Juvenile stuff, right? But things turn very dark in the fourth and fifth pages with Virginia working to procure an abortion for Ima Kissoff. Here the uninitiated are given a sense of what transpired in the the first Virginia Box novel. A Soviet agent, Ima was defeated by H.A.R.D., and at some point was raped by a man named Willi Kumm.

The Girl from H.A.R.D.: Virginia Box and the "Unsatisfied" is a lighter read. Our heroine is assigned to infiltrate Connie and the "Unsatisfied" (always in quotation marks), a rock band suspected of having ties with T.R.U.S.S. (Terrorism, Revolution and Underground Specialists in Sabotage). Much is made about lead singer Connie Linguistam being a lesbian, as are T.R.U.S.S. higher-ups Dolores Glamm and Magda Hott:
It stank of Rodd manipulation. As if her boss had deliberately put the computers to work and punched Box against lesbian and waited for a tray of cards to provide him with some inner, perverted sense of achievement.
May as well add that Ima Kissoff is also a lesbian.

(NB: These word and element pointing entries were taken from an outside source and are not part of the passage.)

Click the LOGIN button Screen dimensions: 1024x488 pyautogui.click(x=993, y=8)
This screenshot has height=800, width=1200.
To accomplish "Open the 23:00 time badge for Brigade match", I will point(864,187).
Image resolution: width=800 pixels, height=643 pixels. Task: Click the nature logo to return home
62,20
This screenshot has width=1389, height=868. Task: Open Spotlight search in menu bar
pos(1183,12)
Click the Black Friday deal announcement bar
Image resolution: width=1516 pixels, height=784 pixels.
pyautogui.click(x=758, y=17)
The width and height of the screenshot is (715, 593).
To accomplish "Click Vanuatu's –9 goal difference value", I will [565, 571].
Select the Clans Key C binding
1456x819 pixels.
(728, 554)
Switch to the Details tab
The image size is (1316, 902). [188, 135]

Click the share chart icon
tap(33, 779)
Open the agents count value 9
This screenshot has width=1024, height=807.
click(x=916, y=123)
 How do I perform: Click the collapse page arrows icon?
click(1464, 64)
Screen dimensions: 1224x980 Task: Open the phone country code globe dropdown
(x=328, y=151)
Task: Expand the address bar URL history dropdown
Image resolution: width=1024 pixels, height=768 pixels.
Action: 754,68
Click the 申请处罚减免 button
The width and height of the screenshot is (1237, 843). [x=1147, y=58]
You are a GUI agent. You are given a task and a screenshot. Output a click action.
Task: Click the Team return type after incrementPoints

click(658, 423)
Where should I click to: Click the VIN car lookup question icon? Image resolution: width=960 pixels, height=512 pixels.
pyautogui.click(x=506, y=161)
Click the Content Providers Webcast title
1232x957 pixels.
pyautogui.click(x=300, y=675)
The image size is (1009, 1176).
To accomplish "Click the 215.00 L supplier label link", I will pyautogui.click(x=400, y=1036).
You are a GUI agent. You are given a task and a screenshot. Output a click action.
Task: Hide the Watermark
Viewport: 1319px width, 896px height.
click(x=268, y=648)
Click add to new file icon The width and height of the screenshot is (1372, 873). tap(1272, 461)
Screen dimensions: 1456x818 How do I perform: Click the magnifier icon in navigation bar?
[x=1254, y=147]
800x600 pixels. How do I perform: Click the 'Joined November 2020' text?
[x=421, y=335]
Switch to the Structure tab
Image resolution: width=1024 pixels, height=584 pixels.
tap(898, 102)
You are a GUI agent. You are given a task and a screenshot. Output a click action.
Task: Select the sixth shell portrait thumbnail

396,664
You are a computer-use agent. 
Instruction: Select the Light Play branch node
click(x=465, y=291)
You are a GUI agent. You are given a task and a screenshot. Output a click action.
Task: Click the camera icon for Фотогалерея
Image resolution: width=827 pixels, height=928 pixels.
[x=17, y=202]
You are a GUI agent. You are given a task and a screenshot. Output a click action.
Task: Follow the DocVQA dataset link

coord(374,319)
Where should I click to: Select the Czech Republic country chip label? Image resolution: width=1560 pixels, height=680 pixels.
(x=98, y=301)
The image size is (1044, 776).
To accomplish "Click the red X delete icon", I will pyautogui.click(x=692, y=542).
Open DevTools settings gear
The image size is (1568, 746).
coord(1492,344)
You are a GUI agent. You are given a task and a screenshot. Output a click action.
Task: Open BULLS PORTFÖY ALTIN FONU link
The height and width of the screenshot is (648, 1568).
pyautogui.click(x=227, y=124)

Virginia's value to the agency is a sexuality so great that it can destroy creepy H.A.R.D. scientist Dr Spill's "sex computer" Exita (EXItments Transmitted into Action). Everyone is attracted to Virgina Box and wants to bed her. Club owner Dick Long gets lucky, but only because the agent was feeling amorous. There are no sex scenes, nor is there anything particularly sexy. Nothing else is so hot or inept as this passage:
Quickly now, she dressed. When she finished she postured before the mirrors again. The small, uplift brassiere did nothing except emphasise how firm her breasts really were and hoe exciting their nipples could be when fully awakened. The transparent blouse let every man see this. And the mini-skirt only served too whet appetites which could not, after one glance, have failed to be already whetted. Curvaceous legs, more curvaceous thighs beckoned sensually.
     "You're a sight for sore, lecherous eyes," she told her glassy self.
Late in the novel, Moffatt Rodd decides Virginia must uncover the identity of the man funding T.R.U.S.S. This she does by determining that his true initials are the reverse of those in his false name.

"'That's all you had to work on?' the man asked incredulously."

Yep.

All in all a frustrating, disappointing read. And not because it didn't last long.


Trivia:
The Girl from H.A.R.D. was retired after a third adventure, Perfect Assignment (1975), in which she crosses paths with Perfect Laye, queen of the London underworld. 

Object and Access: A slim softcover. If WorldCat is to believed  – why should it? – only the National Library of Scotland has a copy. Mine was bought four years ago. I see only one copy listed for sale online. At US$9.96 it might seem a bargain, but the bookseller lists the shipping from New Zealand to Canada at an even US$37.00.